Is Commodity Inflation Actually the Result of Fed's Money Printing?

By Lee Adler Mar 25, 2011 8:00 am

Though many relate the rising costs of commodities to industrial demand, they are leaving out one key factor.



Editor's Note: This article was originally published on Wall Street Examiner.


The “Fed didn’t do it crowd” has been floating this chart around the web.



It purports to prove that commodities inflation is due to industrial demand and not because of Fed money printing. But they left something out. What’s that, you ask? Why, they left out Fed money printing of course!

I don’t have the data for world industrial production. I will assume that the above chart is truthful and that the correlation it shows is accurate. In fact, I am sure that it is accurate. The only problem is that it attributes cause and effect while ignoring the root cause.

I do have a chart (made it my very own self) that shows US industrial production, the PPI for raw commodities and slightly processed goods, and -- most importantly -- the overall level of Fed money printing (a.k.a. the System Open Market Account, which is the sum total of all POMO). Since the Fed itself says that it is not responsible for what happens in the rest of the world, let’s concentrate on the data for which it is responsible: US producer prices and US industrial production. Let's also just accept that the rest of the world’s production has been very strong.



Each line is indexed to the average level of 2008. Fed SOMA (POMO or money printing) is on the left scale and Industrial Production and commodity prices as measured by the PPI are on the right. So let’s be clear here about what came first. Clearly, it was the money printing. Then the commodity prices reversed, and only after that did industrial production begin to increase. The Fed is clearly the fountainhead here. If you think this is a fluke, the data back to 2003 shows an equally strong direct correlation.

The second thing to notice is that the response of prices to the Fed’s additions to SOMA is stronger than is the response of US industrial production. Prices are up approximately 22% since the trough in early 2009. Production is only up about 12% and it has stalled over the past six months, showing the diminishing marginal utility of the Fed’s pumping.

But the opposite is true of commodity prices because of the method in which POMO works.
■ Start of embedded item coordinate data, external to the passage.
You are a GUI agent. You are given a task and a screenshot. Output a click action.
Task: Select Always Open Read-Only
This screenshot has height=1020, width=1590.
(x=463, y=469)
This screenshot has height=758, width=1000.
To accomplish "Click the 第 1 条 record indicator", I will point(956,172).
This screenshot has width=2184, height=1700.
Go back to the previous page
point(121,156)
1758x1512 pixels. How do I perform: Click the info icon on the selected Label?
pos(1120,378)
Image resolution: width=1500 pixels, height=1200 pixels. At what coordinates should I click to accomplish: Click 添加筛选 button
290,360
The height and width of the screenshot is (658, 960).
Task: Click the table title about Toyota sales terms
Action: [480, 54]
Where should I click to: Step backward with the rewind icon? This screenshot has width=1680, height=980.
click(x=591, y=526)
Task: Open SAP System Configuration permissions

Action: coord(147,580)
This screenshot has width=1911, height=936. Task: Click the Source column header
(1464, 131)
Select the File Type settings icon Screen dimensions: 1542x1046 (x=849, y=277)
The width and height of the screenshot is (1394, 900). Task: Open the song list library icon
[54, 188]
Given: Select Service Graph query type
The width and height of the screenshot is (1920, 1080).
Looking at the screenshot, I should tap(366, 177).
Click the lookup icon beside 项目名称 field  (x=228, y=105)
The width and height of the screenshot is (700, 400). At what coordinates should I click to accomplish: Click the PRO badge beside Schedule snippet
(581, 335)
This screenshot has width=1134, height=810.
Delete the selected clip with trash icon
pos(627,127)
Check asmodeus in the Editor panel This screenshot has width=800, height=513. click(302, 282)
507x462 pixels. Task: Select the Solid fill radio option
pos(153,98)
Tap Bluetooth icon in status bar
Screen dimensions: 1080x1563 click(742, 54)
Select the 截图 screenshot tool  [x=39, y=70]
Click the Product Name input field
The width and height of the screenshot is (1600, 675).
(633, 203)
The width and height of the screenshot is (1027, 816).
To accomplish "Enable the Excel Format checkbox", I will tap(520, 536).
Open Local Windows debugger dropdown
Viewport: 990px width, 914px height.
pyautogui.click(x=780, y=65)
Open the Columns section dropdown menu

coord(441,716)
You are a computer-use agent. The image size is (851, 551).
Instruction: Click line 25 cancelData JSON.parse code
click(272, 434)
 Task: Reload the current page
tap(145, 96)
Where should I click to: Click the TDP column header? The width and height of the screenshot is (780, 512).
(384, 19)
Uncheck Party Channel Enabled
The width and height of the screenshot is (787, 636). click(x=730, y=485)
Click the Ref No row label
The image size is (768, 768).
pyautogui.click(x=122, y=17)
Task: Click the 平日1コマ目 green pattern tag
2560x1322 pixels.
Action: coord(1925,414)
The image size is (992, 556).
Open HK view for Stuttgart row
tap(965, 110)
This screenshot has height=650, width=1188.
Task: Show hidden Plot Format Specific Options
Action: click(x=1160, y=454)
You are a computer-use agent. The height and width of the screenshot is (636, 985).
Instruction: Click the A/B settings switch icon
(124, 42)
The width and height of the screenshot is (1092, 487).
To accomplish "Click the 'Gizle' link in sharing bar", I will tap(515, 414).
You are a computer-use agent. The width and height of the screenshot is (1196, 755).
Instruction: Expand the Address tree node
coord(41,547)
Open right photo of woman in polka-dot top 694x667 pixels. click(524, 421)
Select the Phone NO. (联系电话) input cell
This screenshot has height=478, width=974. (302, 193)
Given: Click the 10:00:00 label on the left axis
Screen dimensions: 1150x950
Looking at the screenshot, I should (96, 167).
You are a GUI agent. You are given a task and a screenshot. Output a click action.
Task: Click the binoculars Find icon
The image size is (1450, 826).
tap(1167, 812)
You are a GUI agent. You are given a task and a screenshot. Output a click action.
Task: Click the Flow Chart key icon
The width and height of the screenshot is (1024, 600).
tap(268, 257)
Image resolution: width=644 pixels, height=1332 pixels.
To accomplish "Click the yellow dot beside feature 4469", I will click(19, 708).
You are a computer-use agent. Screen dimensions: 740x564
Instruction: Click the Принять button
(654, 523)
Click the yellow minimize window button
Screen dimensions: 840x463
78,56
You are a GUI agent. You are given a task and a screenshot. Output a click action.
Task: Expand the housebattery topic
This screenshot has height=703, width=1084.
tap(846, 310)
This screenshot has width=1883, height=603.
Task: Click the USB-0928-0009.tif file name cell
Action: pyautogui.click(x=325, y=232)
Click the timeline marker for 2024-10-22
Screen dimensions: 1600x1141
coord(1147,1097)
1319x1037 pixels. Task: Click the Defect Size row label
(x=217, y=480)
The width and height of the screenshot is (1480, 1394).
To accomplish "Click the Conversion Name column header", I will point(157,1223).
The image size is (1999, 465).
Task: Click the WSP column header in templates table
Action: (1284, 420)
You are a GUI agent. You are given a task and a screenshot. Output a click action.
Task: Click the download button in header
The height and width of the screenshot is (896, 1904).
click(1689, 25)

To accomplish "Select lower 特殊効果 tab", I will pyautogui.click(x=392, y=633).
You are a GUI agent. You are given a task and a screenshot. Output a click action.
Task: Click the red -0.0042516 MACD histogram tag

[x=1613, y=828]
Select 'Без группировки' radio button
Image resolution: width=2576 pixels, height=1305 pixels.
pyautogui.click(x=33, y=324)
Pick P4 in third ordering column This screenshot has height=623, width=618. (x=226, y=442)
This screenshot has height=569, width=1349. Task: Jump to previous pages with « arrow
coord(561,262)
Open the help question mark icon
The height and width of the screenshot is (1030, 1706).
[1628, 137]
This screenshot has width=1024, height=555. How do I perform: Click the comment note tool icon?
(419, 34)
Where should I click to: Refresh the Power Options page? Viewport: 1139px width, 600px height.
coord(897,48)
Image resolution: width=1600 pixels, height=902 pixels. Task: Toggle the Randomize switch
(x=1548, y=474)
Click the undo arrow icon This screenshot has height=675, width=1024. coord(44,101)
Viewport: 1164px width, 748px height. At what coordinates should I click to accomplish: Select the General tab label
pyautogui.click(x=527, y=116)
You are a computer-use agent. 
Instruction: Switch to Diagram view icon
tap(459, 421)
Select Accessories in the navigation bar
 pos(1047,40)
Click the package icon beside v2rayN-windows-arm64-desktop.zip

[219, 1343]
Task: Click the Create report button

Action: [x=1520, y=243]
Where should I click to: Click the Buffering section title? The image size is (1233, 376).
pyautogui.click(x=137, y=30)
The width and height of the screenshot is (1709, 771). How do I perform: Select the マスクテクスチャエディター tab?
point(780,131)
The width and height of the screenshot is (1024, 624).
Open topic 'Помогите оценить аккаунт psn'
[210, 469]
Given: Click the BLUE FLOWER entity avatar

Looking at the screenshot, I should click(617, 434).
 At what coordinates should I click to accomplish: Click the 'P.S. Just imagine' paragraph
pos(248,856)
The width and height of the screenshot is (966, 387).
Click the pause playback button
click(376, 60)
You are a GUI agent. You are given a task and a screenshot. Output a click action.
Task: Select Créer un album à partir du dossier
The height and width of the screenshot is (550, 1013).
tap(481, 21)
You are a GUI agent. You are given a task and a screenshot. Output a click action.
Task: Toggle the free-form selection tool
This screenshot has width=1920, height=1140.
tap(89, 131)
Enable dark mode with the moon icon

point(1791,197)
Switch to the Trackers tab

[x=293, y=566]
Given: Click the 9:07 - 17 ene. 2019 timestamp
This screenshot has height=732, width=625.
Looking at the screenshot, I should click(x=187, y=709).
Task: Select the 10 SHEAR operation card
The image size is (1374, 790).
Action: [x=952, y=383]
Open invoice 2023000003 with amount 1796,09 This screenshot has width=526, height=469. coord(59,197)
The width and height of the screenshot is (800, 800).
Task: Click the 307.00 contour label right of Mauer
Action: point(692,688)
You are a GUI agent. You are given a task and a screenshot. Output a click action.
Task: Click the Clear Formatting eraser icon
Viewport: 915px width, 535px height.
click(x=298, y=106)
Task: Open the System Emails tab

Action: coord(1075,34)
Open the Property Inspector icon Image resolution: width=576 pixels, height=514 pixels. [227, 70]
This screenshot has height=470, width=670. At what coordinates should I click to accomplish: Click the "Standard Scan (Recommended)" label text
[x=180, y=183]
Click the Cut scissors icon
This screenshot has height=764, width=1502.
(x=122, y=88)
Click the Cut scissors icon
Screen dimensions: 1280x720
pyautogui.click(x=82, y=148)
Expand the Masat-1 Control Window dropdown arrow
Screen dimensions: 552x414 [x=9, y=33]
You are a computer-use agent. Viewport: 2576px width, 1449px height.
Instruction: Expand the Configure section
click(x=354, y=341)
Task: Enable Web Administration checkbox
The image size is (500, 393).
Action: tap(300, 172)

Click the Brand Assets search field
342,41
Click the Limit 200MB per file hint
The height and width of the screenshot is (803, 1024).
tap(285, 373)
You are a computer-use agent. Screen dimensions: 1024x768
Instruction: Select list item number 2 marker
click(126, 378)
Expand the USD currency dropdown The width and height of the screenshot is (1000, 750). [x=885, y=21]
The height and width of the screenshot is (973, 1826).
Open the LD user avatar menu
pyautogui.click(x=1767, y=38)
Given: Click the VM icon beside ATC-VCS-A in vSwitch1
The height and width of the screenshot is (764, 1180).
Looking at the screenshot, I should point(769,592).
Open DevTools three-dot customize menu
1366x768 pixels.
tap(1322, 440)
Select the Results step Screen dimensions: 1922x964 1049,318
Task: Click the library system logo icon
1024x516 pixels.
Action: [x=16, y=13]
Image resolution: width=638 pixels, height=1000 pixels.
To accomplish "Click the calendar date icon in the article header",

POMO goes first through the conduit of Primary Dealer trading accounts. And guess what else it is that they trade. Did you guess commodity futures? Congratulations! It only takes a few billion dollars spread around among the various complexes over time to keep the fires burning under these trends. This is pocket change to the dealer crowd, whose banking arms are also extending the credit to the leveraged speculating community to play this game. So it is that commodity prices move first and farthest as the production behemoth lags further and further behind. The dead stop in production over the past six months as prices accelerate is an ominous sign that inflation is overwhelming the production apparatus.

Note that when the Fed stopped its pumping operations in the first half of 2010, commodity prices again responded instantly, and stopped rising throughout that period. Industrial production continued rising for the first half of that period, then it too stalled and has remained stalled. But as soon as the Fed resumed heavy POMO buying in August, commodities began to move again.

It’s important to recall that the Fed actually started buying Treasuries from the Primary Dealers back in August to replace the MBS securities that were being paid down from its balance sheet. These initial cash infusions were the trigger for the resumption of the rise in commodity prices. Total Fed SOMA did not begin to increase until November when the Fed started QE2. That’s when the commodity price rises exploded. But the Fed began pumping cash into dealer accounts back in August. That’s when the commodities began to move.

Meanwhile, industrial production is dead in the water. It therefore appears that not only is the Fed directly responsible for this harmful inflation, but its policy of printing money is suffering immensely from the law of diminishing marginal returns. POMO is no longer having the desired affect. It worked for a while, but the impacts of inflation -- the negative side of the coin which the Fed and its apologists want to pretend don’t exist -- are pulling production in the opposite direction. The production numbers should go negative in the near future as a result of the cost squeeze and supply disruptions flowing from this dynamic.

The chart that shows only industrial production and commodity prices is little more than a lame attempt at disinformation by the Fed and its apologists. It is a disingenuous and dishonest effort to mislead the investing public into believing something that simply is not true. The idea that the Fed is not responsible for this mess is a lie, and they know it. But these are desperate times and they are desperate men. Be aware of this and act accordingly to protect your capital.